Ringo se pone la mano en el pecho para oír el leve crujido del papel debajo de la camisa y el jersey. El barbero se despide y el señor Agustín prosigue la lectura de El Mundo Deportivo acodado en el mostrador. Hace un rato ha eructado sonoramente y se ha excusado diciendo que lleva una semana con un terrible dolor de muelas. Ha bromeado con su barrigón feliz y se ha servido una copita de licor de menta, paladeándolo y sonriendo al chico con sus ojitos de rata ocultos detrás de los altos pómulos sanguíneos.

Cuando ve entrar a su hermana con la compra, deja el diario abierto sobre el mostrador y carga con el capacho hasta la cocina. Quejándose de los pies, ella pasa junto a Ringo sin mirarle y mientras se quita el abrigo anuncia que sube a su cuarto a cambiarse de zapatos.

– Pon el pescado en la nevera y vete al dentista, yo me ocuparé de lo demás -añade alzando la voz para que su hermano la oiga-. El bacalao es para Violeta y su abuela.

Mientras ella está arriba aparece el señor Agustín con gabardina y boina. ¡Me voy, Paqui!, grita desde la puerta de la calle, y le hace a Ringo la seña habitual: vigila si entra alguien. Una vez solo, Ringo se levanta del taburete, se sube el borde del jersey y se abre la camisa.

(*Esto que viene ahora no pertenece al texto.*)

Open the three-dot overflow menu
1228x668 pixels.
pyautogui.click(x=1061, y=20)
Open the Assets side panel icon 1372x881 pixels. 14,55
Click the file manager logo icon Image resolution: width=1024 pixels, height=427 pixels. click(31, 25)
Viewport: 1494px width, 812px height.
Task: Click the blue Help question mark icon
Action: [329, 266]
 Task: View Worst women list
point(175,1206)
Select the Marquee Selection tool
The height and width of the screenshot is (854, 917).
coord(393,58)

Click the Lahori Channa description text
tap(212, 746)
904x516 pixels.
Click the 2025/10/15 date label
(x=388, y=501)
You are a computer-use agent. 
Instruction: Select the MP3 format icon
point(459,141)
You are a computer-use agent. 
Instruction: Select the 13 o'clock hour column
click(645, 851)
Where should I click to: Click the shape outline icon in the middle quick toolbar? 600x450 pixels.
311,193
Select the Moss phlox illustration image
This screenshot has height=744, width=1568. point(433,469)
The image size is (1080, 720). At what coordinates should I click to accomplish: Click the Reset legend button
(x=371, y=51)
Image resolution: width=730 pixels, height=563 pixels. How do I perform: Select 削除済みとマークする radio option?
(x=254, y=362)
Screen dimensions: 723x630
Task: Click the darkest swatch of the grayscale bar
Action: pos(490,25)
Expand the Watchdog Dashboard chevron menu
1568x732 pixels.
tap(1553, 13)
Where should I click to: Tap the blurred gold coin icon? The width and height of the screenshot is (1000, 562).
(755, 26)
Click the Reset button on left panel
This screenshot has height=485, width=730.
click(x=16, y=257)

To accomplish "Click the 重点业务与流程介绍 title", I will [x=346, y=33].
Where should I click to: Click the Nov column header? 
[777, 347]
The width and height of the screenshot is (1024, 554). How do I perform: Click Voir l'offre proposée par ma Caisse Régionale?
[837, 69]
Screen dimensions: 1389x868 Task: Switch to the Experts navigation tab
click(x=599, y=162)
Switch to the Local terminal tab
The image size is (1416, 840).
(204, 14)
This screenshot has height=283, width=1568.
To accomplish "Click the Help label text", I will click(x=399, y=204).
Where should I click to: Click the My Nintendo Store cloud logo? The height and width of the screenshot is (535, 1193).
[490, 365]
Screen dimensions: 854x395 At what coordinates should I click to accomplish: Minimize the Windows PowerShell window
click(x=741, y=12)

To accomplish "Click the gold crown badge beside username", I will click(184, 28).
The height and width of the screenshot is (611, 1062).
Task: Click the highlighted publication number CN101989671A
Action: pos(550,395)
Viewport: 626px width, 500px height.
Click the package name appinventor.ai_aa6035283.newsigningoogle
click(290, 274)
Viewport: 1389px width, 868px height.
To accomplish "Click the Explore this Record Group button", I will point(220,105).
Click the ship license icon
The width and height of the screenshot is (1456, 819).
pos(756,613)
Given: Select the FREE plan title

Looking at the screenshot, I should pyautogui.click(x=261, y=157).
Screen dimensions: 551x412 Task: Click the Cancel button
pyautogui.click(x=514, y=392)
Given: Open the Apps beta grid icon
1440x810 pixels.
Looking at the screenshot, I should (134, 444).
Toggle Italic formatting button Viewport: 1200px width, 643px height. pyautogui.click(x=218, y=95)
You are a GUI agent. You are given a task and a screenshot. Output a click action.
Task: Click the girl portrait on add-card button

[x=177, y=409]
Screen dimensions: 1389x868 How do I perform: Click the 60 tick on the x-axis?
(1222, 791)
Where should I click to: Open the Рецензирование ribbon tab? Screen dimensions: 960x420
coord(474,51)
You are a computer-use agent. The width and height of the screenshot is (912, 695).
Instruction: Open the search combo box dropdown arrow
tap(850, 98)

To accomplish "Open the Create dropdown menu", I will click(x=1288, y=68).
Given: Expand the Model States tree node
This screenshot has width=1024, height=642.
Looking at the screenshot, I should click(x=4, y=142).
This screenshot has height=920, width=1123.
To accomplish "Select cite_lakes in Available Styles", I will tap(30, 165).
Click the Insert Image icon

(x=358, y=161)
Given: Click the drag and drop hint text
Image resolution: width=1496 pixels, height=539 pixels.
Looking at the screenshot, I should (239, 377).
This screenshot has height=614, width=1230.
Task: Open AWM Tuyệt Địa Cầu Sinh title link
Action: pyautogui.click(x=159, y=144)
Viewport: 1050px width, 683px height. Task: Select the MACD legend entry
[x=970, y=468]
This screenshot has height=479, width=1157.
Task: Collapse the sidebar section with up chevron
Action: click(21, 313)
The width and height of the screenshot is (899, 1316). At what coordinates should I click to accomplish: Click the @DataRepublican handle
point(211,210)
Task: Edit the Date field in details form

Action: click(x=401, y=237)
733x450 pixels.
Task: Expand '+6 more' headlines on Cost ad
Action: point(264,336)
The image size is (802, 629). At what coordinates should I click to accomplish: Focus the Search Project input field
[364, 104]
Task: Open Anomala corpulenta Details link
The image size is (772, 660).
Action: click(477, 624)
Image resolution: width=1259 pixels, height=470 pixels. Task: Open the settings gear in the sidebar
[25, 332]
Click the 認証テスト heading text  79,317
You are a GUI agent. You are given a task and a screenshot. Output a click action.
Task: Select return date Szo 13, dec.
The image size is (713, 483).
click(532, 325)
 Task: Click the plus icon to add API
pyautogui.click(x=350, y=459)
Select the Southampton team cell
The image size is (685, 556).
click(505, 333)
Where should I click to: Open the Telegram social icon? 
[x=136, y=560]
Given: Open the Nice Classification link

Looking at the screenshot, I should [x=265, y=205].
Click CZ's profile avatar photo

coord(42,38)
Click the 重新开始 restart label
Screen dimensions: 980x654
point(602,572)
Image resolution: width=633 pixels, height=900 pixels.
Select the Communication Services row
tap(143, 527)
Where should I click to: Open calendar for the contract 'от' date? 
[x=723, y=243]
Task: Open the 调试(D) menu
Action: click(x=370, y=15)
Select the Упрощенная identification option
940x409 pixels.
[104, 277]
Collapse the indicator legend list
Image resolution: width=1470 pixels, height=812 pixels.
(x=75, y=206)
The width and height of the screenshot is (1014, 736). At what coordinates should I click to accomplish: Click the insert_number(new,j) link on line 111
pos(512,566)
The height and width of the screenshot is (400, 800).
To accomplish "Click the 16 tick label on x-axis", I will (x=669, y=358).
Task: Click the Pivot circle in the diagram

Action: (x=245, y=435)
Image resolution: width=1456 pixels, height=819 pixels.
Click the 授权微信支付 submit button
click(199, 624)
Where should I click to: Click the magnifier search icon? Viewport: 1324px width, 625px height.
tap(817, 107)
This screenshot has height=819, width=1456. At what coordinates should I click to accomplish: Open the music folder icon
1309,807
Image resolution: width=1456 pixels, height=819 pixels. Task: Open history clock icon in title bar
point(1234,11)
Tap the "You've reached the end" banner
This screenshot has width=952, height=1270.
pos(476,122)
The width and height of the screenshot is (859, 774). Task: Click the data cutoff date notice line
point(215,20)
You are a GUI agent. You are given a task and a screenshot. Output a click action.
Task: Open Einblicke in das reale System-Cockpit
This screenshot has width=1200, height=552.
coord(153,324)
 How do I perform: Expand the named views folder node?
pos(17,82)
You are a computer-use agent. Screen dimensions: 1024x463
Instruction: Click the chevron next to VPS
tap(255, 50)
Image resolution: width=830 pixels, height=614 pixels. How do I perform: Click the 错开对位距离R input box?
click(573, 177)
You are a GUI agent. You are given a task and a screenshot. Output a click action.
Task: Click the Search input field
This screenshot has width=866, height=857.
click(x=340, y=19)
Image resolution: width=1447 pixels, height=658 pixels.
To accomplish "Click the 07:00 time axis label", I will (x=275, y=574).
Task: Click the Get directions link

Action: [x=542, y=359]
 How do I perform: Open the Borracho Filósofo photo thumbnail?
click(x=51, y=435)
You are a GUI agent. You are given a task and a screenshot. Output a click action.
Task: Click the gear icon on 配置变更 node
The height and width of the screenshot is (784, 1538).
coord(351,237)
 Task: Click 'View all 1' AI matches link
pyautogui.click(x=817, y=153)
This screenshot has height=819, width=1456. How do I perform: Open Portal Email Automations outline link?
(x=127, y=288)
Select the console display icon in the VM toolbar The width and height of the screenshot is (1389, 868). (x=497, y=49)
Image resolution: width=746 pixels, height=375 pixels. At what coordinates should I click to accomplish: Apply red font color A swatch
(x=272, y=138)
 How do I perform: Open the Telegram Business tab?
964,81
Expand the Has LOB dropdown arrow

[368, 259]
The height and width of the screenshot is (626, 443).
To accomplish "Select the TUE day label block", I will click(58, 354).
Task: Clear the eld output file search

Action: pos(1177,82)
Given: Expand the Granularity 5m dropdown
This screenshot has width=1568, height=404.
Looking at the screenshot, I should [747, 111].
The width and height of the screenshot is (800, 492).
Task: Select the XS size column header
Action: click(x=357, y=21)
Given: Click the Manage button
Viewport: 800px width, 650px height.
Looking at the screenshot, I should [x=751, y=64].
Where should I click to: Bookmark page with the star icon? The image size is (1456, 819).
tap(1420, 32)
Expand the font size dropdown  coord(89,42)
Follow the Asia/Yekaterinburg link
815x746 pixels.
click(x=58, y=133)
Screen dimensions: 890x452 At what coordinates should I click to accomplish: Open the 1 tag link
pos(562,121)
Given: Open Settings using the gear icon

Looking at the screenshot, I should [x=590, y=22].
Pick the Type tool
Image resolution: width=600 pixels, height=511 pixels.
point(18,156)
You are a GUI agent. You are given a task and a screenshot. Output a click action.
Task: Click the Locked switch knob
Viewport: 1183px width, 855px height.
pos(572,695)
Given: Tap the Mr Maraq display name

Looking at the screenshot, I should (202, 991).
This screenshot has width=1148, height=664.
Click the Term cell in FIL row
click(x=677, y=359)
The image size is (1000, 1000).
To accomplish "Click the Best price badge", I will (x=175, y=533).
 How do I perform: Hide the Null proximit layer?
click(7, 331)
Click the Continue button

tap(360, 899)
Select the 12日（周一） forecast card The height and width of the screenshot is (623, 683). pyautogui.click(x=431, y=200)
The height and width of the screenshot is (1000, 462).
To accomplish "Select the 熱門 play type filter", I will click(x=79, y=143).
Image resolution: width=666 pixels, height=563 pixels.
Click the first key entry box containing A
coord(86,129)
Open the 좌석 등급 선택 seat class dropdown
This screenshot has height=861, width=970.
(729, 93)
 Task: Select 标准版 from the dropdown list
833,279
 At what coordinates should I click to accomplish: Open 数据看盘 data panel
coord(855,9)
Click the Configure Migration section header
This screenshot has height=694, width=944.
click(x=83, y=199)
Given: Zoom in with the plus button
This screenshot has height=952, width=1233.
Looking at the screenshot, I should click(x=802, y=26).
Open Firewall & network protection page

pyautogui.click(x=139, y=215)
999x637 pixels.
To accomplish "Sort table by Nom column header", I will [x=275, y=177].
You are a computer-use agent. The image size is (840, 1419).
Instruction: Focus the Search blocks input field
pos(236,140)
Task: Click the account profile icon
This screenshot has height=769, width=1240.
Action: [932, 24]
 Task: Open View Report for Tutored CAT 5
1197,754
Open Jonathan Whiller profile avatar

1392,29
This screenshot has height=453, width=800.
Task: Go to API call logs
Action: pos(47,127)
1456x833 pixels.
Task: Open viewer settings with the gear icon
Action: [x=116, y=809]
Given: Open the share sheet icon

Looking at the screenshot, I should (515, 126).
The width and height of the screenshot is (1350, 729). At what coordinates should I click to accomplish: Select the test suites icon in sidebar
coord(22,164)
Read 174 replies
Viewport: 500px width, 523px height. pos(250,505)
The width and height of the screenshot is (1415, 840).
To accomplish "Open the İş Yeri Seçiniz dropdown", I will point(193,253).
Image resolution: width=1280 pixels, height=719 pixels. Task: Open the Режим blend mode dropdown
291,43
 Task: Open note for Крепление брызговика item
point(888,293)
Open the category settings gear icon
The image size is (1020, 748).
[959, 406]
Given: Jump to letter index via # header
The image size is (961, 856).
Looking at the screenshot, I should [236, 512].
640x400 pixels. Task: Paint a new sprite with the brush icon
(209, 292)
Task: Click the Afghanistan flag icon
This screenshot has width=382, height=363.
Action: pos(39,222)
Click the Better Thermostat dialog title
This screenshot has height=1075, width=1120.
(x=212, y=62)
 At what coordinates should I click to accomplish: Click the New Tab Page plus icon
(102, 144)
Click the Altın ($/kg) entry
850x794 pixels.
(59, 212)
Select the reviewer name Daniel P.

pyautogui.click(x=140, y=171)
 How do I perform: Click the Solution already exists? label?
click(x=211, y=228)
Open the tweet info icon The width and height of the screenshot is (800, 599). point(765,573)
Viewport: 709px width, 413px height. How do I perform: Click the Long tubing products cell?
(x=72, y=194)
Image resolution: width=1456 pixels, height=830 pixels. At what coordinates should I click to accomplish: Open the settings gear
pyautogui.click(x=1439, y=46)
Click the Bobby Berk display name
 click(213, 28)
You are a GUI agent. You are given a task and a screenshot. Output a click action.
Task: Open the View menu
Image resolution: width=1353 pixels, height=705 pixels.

Le bastan tres rápidas zancadas para dejar el sobre encima del periódico desplegado. Es lo primero que ve la tabernera cuando poco después se sitúa detrás del mostrador poniéndose el delantal. Lo coge y le da vueltas, una y otra vez, como si no acabara de reconocerlo. El sobre está cerrado y lleva la letra V en la cara y nada en el dorso.